Task brief:
Each entry below is to be transcribed exactly.

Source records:
※

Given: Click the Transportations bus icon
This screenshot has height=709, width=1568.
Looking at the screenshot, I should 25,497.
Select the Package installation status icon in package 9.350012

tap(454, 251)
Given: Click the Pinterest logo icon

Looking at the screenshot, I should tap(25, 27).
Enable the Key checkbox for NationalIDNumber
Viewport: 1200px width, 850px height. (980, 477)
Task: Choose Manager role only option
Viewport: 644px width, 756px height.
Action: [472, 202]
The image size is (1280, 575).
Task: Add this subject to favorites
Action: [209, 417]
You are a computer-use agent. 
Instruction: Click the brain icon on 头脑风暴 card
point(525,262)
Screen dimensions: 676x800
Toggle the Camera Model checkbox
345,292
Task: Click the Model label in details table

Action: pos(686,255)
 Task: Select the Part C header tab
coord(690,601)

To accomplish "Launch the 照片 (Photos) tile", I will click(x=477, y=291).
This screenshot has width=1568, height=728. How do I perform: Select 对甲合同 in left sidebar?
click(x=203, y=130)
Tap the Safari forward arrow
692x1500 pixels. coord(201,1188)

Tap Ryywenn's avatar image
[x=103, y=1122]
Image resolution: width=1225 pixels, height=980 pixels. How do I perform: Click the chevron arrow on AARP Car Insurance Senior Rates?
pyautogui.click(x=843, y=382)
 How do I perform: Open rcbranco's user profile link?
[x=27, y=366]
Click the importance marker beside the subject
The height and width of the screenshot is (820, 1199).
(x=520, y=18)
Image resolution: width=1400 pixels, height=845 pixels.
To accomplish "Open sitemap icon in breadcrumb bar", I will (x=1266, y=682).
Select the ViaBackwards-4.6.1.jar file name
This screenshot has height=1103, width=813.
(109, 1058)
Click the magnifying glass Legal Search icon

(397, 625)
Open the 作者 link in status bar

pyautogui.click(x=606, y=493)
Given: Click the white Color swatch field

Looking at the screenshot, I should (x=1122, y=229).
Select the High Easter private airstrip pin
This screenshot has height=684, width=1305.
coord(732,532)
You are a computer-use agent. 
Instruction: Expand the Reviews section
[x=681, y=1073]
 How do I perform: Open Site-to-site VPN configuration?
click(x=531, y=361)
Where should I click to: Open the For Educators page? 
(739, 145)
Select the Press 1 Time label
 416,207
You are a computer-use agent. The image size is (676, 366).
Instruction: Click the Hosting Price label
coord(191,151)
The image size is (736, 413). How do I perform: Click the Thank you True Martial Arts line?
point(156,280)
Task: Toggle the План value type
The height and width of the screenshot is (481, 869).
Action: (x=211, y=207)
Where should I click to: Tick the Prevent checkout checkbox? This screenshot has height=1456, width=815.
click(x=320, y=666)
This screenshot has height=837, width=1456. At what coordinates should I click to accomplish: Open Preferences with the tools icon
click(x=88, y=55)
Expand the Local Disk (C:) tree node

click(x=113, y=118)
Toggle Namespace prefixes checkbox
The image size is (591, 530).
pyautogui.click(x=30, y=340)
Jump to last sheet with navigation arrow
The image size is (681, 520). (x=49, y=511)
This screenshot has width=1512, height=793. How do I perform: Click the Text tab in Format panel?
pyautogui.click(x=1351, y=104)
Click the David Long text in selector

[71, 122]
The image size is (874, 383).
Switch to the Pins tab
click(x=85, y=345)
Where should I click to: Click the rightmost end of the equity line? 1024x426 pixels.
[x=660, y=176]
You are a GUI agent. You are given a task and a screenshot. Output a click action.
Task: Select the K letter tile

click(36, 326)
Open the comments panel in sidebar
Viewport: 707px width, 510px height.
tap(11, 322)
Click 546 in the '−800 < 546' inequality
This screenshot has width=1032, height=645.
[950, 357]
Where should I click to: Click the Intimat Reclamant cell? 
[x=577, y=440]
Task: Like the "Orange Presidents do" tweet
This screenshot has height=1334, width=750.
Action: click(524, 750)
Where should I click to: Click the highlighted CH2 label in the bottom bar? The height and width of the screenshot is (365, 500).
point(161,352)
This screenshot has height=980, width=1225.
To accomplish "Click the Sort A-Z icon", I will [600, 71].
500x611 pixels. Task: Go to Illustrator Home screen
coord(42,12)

※

Task answer:
Given: Click the Transportations bus icon
This screenshot has height=709, width=1568.
Looking at the screenshot, I should 25,497.
Select the Package installation status icon in package 9.350012

tap(454, 251)
Given: Click the Pinterest logo icon

Looking at the screenshot, I should tap(25, 27).
Enable the Key checkbox for NationalIDNumber
Viewport: 1200px width, 850px height. (980, 477)
Task: Choose Manager role only option
Viewport: 644px width, 756px height.
Action: [472, 202]
The image size is (1280, 575).
Task: Add this subject to favorites
Action: [209, 417]
You are a computer-use agent. 
Instruction: Click the brain icon on 头脑风暴 card
point(525,262)
Screen dimensions: 676x800
Toggle the Camera Model checkbox
345,292
Task: Click the Model label in details table

Action: pos(686,255)
 Task: Select the Part C header tab
coord(690,601)

To accomplish "Launch the 照片 (Photos) tile", I will click(x=477, y=291).
This screenshot has width=1568, height=728. How do I perform: Select 对甲合同 in left sidebar?
click(x=203, y=130)
Tap the Safari forward arrow
692x1500 pixels. coord(201,1188)

Tap Ryywenn's avatar image
[x=103, y=1122]
Image resolution: width=1225 pixels, height=980 pixels. How do I perform: Click the chevron arrow on AARP Car Insurance Senior Rates?
pyautogui.click(x=843, y=382)
 How do I perform: Open rcbranco's user profile link?
[x=27, y=366]
Click the importance marker beside the subject
The height and width of the screenshot is (820, 1199).
(x=520, y=18)
Image resolution: width=1400 pixels, height=845 pixels.
To accomplish "Open sitemap icon in breadcrumb bar", I will (x=1266, y=682).
Select the ViaBackwards-4.6.1.jar file name
This screenshot has height=1103, width=813.
(109, 1058)
Click the magnifying glass Legal Search icon

(397, 625)
Open the 作者 link in status bar

pyautogui.click(x=606, y=493)
Given: Click the white Color swatch field

Looking at the screenshot, I should (x=1122, y=229).
Select the High Easter private airstrip pin
This screenshot has height=684, width=1305.
coord(732,532)
You are a computer-use agent. 
Instruction: Expand the Reviews section
[x=681, y=1073]
 How do I perform: Open Site-to-site VPN configuration?
click(x=531, y=361)
Where should I click to: Open the For Educators page? 
(739, 145)
Select the Press 1 Time label
 416,207
You are a computer-use agent. The image size is (676, 366).
Instruction: Click the Hosting Price label
coord(191,151)
The image size is (736, 413). How do I perform: Click the Thank you True Martial Arts line?
point(156,280)
Task: Toggle the План value type
The height and width of the screenshot is (481, 869).
Action: (x=211, y=207)
Where should I click to: Tick the Prevent checkout checkbox? This screenshot has height=1456, width=815.
click(x=320, y=666)
This screenshot has height=837, width=1456. At what coordinates should I click to accomplish: Open Preferences with the tools icon
click(x=88, y=55)
Expand the Local Disk (C:) tree node

click(x=113, y=118)
Toggle Namespace prefixes checkbox
The image size is (591, 530).
pyautogui.click(x=30, y=340)
Jump to last sheet with navigation arrow
The image size is (681, 520). (x=49, y=511)
This screenshot has width=1512, height=793. How do I perform: Click the Text tab in Format panel?
pyautogui.click(x=1351, y=104)
Click the David Long text in selector

[71, 122]
The image size is (874, 383).
Switch to the Pins tab
click(x=85, y=345)
Where should I click to: Click the rightmost end of the equity line? 1024x426 pixels.
[x=660, y=176]
You are a GUI agent. You are given a task and a screenshot. Output a click action.
Task: Select the K letter tile

click(36, 326)
Open the comments panel in sidebar
Viewport: 707px width, 510px height.
tap(11, 322)
Click 546 in the '−800 < 546' inequality
This screenshot has width=1032, height=645.
[950, 357]
Where should I click to: Click the Intimat Reclamant cell? 
[x=577, y=440]
Task: Like the "Orange Presidents do" tweet
This screenshot has height=1334, width=750.
Action: click(524, 750)
Where should I click to: Click the highlighted CH2 label in the bottom bar? The height and width of the screenshot is (365, 500).
point(161,352)
This screenshot has height=980, width=1225.
To accomplish "Click the Sort A-Z icon", I will [600, 71].
500x611 pixels. Task: Go to Illustrator Home screen
coord(42,12)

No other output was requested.